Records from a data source
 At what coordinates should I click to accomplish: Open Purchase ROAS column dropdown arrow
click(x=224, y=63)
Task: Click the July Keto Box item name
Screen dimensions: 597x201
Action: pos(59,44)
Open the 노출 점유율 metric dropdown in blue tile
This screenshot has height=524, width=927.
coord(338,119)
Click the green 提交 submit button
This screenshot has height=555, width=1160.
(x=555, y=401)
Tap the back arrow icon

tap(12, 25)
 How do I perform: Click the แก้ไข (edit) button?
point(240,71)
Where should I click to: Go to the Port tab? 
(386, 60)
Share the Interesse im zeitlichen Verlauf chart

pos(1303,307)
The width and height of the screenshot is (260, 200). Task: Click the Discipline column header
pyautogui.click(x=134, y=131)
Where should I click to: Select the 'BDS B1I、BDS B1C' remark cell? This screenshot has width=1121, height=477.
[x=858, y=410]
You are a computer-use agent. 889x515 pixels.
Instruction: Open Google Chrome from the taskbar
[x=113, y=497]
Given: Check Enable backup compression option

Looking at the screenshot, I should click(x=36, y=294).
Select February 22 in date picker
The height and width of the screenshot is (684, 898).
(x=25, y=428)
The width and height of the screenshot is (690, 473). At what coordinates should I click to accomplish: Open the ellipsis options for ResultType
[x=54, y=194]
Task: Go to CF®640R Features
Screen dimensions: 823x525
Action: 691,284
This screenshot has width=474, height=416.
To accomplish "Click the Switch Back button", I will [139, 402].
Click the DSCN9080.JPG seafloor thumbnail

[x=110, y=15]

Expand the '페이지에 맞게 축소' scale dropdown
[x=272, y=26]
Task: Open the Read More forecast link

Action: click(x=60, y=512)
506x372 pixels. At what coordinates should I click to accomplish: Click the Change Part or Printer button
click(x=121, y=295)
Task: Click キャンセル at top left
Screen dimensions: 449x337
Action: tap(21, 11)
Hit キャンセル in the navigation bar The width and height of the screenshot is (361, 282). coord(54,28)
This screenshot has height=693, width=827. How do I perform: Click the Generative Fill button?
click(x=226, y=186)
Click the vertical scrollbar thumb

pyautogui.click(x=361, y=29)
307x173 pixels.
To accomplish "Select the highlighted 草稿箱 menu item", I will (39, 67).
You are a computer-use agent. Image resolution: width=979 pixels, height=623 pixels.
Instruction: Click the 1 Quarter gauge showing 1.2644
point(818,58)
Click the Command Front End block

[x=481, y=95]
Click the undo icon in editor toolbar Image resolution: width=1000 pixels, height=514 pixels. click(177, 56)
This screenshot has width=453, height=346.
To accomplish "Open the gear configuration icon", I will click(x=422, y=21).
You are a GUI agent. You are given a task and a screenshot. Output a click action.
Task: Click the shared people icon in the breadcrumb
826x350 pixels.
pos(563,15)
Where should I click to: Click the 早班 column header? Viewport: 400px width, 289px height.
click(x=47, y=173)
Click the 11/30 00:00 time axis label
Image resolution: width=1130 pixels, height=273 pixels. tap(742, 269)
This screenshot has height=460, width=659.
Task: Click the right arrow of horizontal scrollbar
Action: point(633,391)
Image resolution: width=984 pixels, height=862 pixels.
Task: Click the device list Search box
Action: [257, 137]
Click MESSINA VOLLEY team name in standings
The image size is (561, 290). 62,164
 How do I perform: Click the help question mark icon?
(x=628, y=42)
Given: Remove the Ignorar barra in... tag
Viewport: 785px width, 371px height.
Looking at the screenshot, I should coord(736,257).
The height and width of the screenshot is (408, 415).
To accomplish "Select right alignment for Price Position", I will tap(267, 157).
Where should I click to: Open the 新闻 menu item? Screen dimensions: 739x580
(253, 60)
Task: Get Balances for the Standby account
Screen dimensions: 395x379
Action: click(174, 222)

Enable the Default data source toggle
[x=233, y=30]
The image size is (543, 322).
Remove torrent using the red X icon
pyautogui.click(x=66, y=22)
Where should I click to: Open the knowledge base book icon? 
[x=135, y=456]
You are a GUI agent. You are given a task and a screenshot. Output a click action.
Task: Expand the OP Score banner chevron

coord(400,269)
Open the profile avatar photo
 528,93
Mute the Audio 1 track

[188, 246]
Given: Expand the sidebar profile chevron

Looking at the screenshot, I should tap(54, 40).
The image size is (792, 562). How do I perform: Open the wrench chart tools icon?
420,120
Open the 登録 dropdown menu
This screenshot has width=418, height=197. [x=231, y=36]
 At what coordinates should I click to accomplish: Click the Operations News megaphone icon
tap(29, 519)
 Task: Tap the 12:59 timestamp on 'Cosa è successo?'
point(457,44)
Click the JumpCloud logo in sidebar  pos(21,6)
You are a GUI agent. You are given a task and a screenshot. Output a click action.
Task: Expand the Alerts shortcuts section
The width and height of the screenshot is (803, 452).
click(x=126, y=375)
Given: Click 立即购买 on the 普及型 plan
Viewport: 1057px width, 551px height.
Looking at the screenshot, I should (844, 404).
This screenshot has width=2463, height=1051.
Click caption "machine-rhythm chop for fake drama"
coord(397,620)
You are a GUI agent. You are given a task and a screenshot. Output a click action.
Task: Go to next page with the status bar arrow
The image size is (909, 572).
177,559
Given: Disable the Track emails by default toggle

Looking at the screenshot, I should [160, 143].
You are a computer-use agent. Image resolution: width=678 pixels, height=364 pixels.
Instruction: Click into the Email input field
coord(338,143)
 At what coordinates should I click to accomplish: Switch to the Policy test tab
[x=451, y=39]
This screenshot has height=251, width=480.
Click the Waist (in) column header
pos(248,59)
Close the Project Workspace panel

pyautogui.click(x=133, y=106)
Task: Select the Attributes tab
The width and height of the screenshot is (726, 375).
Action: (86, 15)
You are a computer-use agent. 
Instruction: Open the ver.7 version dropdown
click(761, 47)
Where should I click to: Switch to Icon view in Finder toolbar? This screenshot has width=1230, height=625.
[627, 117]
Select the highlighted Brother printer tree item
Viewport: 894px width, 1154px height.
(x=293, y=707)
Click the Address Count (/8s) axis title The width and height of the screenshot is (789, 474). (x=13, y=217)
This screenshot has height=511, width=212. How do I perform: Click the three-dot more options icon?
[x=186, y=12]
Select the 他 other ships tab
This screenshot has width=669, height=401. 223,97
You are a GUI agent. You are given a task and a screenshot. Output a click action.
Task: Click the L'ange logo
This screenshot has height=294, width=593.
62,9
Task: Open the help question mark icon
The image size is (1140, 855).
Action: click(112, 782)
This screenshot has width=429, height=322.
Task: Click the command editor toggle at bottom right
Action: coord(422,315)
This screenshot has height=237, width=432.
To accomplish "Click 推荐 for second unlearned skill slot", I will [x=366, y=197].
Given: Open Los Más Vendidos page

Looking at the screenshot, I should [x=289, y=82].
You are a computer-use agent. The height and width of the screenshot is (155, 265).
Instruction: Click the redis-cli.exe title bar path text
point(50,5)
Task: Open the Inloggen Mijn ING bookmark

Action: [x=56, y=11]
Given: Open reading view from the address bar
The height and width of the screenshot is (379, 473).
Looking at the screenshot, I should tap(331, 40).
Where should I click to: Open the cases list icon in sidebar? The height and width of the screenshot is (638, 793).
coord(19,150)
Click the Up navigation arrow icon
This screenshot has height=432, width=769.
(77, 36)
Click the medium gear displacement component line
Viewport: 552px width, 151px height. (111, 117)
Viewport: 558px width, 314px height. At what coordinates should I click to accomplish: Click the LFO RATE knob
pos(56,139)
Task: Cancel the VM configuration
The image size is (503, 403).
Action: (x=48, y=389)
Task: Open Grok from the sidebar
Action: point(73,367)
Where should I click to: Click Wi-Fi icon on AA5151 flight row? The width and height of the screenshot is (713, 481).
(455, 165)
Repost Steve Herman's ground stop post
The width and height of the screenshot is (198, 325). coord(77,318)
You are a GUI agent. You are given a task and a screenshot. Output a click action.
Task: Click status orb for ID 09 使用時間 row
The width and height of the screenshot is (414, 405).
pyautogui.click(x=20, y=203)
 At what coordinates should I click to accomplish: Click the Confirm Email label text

■ **Activity**: Copy all lines of the records that have the string "computer" in them.

■ **Response to the exercise**:
You are a computer-use agent. 889x515 pixels.
You are a computer-use agent. Image resolution: width=979 pixels, height=623 pixels.
You are a computer-use agent. Image resolution: width=678 pixels, height=364 pixels.
You are a computer-use agent. 
You are a computer-use agent. The height and width of the screenshot is (155, 265).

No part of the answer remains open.